Gorman-Rupp estimates that 80 other companies selling pumps and pump units compete in one or more
of the lines of business and applications in which comparable products of the Company are utilized.
Many pumps are specifically designed and engineered for a particular customers application. The
Company believes that proper application, product performance, and quality of delivery and service
are the principal methods of competition, and attributes its success to its continued emphasis in
these areas.
PURCHASING AND PRODUCTION
Virtually all materials, supplies, components and accessories used by the Company in the
fabrication of its products, including all castings (for which most patterns are made and owned by
the Company), structural steel, bar stock, motors, solenoids, engines, seals, and plastic and
elastomeric components, are purchased by the Company from other suppliers and manufacturers. No
purchases are made under long-term contracts and the Company is not dependent upon a single source
for any materials, supplies, components or accessories which are of material importance to its
business.
The Company purchases motors for its polypropylene bellows pumps and magnetic drive pumps from
several alternative vendors, and motor components for its large submersible pumps from a limited
number of suppliers. Small motor requirements are also currently sourced from alternative
suppliers.
The other production operations of the Company consist of the machining of castings, the cutting,
shaping and welding of bar stock and structural members, the manufacture of a few minor components,
and the assembling, painting and testing of its products. Virtually all of the Companys products
are tested prior to shipment.

→ **Extracted material**

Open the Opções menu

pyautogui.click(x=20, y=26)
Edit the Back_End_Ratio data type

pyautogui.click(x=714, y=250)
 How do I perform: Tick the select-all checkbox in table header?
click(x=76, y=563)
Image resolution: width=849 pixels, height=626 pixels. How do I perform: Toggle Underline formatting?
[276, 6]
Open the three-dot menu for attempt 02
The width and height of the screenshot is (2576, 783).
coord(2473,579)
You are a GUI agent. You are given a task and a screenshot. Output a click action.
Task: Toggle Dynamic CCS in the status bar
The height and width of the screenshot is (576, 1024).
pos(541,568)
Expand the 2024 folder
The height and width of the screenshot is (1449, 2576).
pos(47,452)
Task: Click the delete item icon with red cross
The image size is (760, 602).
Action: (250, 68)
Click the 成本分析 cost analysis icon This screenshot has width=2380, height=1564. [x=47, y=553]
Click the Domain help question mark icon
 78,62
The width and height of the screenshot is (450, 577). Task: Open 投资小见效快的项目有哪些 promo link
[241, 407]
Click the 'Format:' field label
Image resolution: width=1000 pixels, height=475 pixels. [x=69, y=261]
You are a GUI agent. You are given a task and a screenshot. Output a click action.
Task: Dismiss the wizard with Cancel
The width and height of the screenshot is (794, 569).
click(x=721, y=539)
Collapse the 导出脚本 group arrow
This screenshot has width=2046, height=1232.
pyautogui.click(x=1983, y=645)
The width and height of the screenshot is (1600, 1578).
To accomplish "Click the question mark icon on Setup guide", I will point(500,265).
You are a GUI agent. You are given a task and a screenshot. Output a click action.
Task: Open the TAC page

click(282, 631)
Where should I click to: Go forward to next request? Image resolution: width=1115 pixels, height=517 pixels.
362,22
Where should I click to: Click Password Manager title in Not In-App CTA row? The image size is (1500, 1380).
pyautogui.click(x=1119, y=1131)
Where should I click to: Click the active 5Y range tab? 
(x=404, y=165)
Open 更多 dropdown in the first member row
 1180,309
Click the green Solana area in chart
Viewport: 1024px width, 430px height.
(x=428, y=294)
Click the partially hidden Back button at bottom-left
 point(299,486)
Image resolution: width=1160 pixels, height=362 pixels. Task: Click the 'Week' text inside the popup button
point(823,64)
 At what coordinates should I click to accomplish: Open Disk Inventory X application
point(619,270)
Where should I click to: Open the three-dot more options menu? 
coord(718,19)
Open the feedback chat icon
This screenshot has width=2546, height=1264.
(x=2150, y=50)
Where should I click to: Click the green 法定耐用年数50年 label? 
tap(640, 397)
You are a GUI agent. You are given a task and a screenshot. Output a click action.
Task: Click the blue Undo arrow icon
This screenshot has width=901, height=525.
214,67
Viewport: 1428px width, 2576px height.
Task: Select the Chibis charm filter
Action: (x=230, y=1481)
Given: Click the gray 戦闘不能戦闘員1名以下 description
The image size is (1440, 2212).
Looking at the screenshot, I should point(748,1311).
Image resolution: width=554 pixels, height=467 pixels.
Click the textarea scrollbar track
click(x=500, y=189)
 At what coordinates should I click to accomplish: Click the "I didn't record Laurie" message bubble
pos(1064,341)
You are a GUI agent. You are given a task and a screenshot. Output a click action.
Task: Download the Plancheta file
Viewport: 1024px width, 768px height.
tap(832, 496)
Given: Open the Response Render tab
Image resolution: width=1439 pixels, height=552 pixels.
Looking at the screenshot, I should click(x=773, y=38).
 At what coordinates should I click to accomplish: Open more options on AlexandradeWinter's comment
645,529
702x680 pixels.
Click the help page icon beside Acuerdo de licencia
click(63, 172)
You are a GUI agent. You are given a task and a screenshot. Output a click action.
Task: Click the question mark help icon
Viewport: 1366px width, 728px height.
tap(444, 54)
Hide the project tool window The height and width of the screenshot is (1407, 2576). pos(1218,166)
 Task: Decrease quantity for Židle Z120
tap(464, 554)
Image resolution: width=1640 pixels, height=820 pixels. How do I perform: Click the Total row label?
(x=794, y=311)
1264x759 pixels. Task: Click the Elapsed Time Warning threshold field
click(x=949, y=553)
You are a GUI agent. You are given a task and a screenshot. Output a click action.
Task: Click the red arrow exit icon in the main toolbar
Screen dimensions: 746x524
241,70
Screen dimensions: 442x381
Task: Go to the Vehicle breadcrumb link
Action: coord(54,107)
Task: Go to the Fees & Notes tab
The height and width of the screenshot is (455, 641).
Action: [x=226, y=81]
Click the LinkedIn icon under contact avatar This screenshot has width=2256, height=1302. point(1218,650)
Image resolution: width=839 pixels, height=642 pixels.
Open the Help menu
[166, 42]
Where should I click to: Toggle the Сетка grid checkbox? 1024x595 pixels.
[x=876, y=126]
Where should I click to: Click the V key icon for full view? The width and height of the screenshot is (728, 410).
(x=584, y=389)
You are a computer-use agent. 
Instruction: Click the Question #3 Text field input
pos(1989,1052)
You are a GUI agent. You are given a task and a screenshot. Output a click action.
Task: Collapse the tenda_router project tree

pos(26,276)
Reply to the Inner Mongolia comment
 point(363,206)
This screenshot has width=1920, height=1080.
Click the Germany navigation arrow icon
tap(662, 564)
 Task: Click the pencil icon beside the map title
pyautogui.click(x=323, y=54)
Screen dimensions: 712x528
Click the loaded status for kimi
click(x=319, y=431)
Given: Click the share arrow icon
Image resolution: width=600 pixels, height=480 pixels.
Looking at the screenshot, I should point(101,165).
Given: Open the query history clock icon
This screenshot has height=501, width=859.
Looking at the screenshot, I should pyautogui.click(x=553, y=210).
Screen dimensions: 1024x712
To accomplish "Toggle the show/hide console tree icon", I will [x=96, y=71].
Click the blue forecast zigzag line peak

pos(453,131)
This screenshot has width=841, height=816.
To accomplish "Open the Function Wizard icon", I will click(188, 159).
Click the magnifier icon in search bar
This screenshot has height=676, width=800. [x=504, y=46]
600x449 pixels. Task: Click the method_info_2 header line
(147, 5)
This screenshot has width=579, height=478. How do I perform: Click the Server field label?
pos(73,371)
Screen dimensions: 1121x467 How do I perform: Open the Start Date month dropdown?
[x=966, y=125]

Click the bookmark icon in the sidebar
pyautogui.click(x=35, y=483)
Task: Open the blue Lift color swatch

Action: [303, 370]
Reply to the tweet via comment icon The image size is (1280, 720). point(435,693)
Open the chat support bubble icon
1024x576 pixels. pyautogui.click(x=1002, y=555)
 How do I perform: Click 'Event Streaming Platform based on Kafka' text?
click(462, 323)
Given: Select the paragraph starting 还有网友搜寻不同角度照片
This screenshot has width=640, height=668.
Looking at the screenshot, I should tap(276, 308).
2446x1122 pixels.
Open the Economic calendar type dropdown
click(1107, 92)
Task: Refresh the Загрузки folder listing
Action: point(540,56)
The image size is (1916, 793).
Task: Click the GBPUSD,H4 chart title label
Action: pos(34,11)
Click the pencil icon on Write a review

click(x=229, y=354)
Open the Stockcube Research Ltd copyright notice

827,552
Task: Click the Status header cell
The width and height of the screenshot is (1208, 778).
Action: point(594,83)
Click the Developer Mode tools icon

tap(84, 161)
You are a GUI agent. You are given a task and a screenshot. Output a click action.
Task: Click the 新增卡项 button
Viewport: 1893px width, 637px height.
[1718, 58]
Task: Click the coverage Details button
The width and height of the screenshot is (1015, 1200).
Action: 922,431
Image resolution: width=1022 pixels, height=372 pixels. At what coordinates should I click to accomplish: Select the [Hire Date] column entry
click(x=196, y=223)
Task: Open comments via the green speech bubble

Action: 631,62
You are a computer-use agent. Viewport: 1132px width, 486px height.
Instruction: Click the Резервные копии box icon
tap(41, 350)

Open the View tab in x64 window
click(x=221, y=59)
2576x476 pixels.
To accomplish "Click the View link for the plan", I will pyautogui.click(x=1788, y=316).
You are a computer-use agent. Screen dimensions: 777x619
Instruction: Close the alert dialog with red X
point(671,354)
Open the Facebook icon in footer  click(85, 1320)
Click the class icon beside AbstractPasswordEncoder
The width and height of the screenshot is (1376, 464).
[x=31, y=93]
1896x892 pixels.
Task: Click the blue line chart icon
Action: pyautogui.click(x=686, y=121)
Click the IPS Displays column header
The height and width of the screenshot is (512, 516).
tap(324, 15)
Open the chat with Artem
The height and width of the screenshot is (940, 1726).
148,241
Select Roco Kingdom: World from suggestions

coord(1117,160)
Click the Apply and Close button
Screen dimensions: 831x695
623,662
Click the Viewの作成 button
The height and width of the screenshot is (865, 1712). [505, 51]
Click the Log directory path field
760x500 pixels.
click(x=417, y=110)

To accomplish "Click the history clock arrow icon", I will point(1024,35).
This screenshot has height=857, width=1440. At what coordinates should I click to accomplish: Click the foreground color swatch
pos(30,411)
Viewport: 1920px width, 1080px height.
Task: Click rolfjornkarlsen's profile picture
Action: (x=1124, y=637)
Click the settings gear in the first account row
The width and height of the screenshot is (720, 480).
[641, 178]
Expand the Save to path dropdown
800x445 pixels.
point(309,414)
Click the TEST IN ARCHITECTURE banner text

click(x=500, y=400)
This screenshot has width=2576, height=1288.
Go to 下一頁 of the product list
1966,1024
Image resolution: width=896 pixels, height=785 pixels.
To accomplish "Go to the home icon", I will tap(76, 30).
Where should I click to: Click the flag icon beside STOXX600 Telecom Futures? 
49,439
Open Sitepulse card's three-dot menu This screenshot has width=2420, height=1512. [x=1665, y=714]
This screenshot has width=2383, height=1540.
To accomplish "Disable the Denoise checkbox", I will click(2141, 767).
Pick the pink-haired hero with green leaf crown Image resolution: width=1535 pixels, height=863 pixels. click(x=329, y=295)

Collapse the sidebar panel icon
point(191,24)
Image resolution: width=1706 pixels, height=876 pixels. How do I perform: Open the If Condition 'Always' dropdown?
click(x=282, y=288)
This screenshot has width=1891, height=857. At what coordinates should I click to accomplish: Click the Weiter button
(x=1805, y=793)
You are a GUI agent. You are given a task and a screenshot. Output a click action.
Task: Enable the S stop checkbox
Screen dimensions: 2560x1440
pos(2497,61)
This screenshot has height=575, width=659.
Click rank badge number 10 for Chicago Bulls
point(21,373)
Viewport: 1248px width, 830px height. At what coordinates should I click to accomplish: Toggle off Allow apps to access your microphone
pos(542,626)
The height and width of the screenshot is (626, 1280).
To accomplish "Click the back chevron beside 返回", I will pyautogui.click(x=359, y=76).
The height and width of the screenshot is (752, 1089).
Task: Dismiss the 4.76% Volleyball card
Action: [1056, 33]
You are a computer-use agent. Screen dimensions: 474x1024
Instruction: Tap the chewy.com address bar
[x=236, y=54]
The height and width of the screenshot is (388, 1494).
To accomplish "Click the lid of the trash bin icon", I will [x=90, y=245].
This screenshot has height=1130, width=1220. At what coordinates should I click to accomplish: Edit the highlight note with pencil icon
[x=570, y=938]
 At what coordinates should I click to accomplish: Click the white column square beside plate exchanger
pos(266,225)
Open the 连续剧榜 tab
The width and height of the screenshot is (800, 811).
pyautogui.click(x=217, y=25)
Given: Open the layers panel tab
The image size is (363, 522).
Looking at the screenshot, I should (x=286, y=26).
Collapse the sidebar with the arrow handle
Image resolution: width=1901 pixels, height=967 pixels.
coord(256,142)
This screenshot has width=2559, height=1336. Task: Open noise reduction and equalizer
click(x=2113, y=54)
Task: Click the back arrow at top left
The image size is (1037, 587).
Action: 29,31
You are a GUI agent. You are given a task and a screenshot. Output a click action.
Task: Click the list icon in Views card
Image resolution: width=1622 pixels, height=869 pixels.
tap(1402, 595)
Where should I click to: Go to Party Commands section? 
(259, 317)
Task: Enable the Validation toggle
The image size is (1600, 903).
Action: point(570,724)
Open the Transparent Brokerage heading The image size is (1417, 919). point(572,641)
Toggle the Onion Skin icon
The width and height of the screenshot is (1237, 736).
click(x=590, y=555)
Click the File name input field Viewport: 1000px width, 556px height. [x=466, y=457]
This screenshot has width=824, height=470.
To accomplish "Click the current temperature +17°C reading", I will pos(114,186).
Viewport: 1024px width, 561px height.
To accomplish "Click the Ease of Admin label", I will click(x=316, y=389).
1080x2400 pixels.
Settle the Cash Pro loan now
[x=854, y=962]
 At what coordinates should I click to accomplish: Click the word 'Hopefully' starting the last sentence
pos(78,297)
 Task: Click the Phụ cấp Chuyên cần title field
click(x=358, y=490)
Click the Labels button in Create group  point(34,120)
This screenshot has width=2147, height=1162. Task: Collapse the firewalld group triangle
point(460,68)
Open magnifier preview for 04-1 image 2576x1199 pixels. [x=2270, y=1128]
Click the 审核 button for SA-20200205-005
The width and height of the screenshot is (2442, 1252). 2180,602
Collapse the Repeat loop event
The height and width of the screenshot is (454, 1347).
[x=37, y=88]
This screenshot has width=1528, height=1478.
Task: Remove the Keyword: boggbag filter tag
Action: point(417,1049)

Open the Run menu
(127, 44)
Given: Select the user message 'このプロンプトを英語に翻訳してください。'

→ **Required actions**
a) From the Gorman-Rupp excerpt, extract the text between "Gorman-Rupp estimates that" and "these areas.", inclusive.
b) Copy the lines of the entries between the lines holding "Open magnifier preview" and "Action: point(417,1049)", inclusive.

→ **Task solutions**
a)
Gorman-Rupp estimates that 80 other companies selling pumps and pump units compete in one or more
of the lines of business and applications in which comparable products of the Company are utilized.
Many pumps are specifically designed and engineered for a particular customers application. The
Company believes that proper application, product performance, and quality of delivery and service
are the principal methods of competition, and attributes its success to its continued emphasis in
these areas.

b)
Open magnifier preview for 04-1 image 2576x1199 pixels. [x=2270, y=1128]
Click the 审核 button for SA-20200205-005
The width and height of the screenshot is (2442, 1252). 2180,602
Collapse the Repeat loop event
The height and width of the screenshot is (454, 1347).
[x=37, y=88]
This screenshot has width=1528, height=1478.
Task: Remove the Keyword: boggbag filter tag
Action: point(417,1049)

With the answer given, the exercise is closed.